In tantric texts just like the Hevajra Tantra and mantra compendia just like the Sadhanamala, Heruka is a stand-in for the tantric practitioner, dancing as he does within the maha-sukha (the nice bliss) of the realisation that the outstanding world (samsara) and Buddhahood (nirvana) is one and the identical, that duality of expertise is simply an phantasm.

It’s an imagery dripping with iconographic symbolism and the Nalanda artist’s mastery of its many subtleties is astounding. The statue actually does appear to be, to cite the Hevajra Tantra, “The Lord play(ing) within the cemetery surrounded by his eight yoginis.” The truth that Tantric pictures reminiscent of those created in Nalanda and elsewhere in Bihar would go on to create the benchmark for pictures as far afield as Sumatra or Tibet make the work of the unknown artists much more exceptional.

A group of Kurkihar bronzes at the Bihar Museum.

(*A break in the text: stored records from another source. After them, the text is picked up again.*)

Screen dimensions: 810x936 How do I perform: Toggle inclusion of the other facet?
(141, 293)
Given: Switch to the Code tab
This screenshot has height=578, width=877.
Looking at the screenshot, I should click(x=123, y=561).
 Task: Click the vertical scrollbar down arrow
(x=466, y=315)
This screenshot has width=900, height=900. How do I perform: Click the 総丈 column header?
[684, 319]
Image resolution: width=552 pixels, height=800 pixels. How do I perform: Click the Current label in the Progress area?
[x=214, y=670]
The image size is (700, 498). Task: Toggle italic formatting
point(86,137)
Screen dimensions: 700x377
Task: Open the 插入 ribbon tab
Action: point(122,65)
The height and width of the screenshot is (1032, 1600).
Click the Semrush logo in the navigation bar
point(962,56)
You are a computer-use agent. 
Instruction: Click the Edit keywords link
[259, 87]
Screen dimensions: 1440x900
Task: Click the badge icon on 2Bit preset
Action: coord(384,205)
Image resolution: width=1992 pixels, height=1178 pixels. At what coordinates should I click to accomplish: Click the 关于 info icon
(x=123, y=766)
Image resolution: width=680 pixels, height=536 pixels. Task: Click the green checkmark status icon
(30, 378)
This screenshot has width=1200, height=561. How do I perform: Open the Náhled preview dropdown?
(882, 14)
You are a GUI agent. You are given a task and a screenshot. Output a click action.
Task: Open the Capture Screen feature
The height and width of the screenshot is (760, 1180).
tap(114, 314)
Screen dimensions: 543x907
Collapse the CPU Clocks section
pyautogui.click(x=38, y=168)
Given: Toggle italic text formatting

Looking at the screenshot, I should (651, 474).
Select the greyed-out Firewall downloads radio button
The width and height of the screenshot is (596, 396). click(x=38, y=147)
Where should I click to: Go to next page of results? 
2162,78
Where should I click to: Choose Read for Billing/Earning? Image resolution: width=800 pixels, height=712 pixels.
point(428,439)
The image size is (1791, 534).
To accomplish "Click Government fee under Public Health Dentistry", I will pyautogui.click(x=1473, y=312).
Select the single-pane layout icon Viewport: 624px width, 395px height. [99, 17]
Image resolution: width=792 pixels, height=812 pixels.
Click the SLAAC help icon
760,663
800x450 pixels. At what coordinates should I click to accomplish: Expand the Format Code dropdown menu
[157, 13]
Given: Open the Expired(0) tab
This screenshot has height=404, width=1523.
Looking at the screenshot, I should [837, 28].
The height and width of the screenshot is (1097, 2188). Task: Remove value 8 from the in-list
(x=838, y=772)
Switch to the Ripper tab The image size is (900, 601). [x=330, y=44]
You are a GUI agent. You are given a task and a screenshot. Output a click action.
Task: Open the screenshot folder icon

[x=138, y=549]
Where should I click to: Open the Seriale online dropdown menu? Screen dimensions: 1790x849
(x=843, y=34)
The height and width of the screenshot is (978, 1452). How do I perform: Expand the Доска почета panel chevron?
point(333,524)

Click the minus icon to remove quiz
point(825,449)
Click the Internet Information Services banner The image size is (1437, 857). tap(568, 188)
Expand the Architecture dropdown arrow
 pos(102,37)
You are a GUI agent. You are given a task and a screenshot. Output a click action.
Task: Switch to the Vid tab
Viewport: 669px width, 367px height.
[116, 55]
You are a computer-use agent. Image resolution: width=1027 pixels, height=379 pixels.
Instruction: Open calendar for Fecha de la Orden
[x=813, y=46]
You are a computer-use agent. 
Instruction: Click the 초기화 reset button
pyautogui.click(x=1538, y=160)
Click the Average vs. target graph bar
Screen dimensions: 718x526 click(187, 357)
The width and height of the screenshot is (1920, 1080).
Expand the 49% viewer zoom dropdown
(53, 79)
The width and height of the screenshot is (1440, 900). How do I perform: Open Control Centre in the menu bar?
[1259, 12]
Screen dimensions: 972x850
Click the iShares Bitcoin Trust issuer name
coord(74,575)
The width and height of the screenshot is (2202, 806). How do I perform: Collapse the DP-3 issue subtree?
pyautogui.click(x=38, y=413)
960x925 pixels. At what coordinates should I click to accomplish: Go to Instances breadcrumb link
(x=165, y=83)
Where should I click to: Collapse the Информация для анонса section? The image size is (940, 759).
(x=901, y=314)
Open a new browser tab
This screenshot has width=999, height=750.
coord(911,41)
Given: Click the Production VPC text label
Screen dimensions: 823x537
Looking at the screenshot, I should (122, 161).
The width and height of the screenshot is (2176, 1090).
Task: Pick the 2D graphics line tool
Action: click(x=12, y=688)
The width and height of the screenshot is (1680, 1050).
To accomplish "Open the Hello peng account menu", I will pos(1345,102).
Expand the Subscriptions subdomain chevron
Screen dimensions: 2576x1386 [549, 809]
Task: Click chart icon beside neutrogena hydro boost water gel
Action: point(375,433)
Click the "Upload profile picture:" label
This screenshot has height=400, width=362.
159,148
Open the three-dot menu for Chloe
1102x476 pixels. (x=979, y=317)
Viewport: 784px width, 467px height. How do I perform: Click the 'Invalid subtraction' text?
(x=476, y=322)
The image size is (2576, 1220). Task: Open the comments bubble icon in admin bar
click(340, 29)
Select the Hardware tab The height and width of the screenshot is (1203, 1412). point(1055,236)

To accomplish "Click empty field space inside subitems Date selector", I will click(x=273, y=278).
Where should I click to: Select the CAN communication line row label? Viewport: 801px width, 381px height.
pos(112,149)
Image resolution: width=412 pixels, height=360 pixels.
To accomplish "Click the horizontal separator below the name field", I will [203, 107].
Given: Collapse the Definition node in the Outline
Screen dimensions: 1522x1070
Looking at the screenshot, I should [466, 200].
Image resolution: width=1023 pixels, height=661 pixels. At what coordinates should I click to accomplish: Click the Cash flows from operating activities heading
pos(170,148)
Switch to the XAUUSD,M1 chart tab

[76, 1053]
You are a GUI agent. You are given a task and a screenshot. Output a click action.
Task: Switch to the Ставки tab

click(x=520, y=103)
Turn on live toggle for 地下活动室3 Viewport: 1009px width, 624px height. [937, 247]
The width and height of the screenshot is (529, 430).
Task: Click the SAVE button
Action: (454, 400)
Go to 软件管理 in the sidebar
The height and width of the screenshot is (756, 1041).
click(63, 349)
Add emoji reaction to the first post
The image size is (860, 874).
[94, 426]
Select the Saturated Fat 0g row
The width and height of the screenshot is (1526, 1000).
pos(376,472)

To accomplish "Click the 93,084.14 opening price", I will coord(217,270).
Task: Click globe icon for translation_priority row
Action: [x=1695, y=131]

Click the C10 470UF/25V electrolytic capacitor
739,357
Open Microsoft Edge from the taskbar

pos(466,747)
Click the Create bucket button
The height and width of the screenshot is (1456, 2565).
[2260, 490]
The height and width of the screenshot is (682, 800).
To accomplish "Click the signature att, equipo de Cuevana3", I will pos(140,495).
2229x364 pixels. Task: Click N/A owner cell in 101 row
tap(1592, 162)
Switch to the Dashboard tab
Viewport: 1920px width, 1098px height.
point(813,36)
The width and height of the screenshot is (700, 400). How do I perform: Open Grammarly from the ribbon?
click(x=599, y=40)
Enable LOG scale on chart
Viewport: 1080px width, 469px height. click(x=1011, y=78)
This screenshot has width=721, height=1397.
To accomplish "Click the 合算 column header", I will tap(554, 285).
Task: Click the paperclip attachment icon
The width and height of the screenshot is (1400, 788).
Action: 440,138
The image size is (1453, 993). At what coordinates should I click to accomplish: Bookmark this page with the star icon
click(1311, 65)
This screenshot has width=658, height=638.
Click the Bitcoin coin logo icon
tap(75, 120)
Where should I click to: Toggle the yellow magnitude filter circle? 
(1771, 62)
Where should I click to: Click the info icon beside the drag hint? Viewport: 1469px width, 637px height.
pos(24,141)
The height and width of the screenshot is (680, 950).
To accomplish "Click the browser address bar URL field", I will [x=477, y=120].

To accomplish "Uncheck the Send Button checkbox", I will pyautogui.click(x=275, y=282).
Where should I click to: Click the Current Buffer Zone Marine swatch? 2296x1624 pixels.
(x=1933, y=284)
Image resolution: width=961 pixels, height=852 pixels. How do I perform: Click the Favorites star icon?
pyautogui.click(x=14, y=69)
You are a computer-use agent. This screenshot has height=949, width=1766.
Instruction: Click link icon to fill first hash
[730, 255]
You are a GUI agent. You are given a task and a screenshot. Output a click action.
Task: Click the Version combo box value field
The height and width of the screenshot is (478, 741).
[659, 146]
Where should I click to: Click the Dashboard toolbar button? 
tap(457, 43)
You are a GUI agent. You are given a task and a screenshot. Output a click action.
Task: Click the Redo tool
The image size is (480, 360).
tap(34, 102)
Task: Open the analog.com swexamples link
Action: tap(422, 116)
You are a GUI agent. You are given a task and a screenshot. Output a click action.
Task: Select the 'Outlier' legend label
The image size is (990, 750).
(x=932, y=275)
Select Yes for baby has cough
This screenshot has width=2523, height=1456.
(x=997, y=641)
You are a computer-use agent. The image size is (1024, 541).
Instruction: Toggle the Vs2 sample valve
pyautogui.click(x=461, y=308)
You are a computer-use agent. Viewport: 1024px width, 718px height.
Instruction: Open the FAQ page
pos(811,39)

A gaggle of Kurkihar bronzes on the Bihar Museum.
(Bibek Bhattacharya)

Pala-era Buddhist artwork was really internationalist and on the base of that world imaginative and prescient had been generations of humble, extremely expert and imaginative artists. The ateliers of Nalanda and Kurkihar are however two in a wealth of such workshops unfold throughout Bihar, Bengal, Odisha and Kashmir, to call however a number of areas. It is just in Bihar, although, that a lot of their work has survived the vagaries of time and neglect.

The genius of the ateliers is that they stored abreast of all of the iconographical and doctrinal improvements that emerged over this lengthy interval. They might have had assist, after all, by means of the steerage of monks, tantric sadhakas and different spiritual specialists, however the truth that they might create such masterpieces of esoteric artwork, all of the whereas churning out Buddhas, Bodhisattvas and Brahminical pictures for mainstream devotees, is nothing wanting astounding.

For anybody who loves Indian spiritual artwork, it’s onerous to depart the treasures of Bihar behind. There’s at all times the urge for one final look. And so, a number of days later, I go to the Bihar Museum in Patna one closing time, to gaze once more on the calm eyes and inscrutable smiles of the bronze Buddhas. In any case, to gaze on the masterworks of the unknown artists is to immerse one’s self in surprise.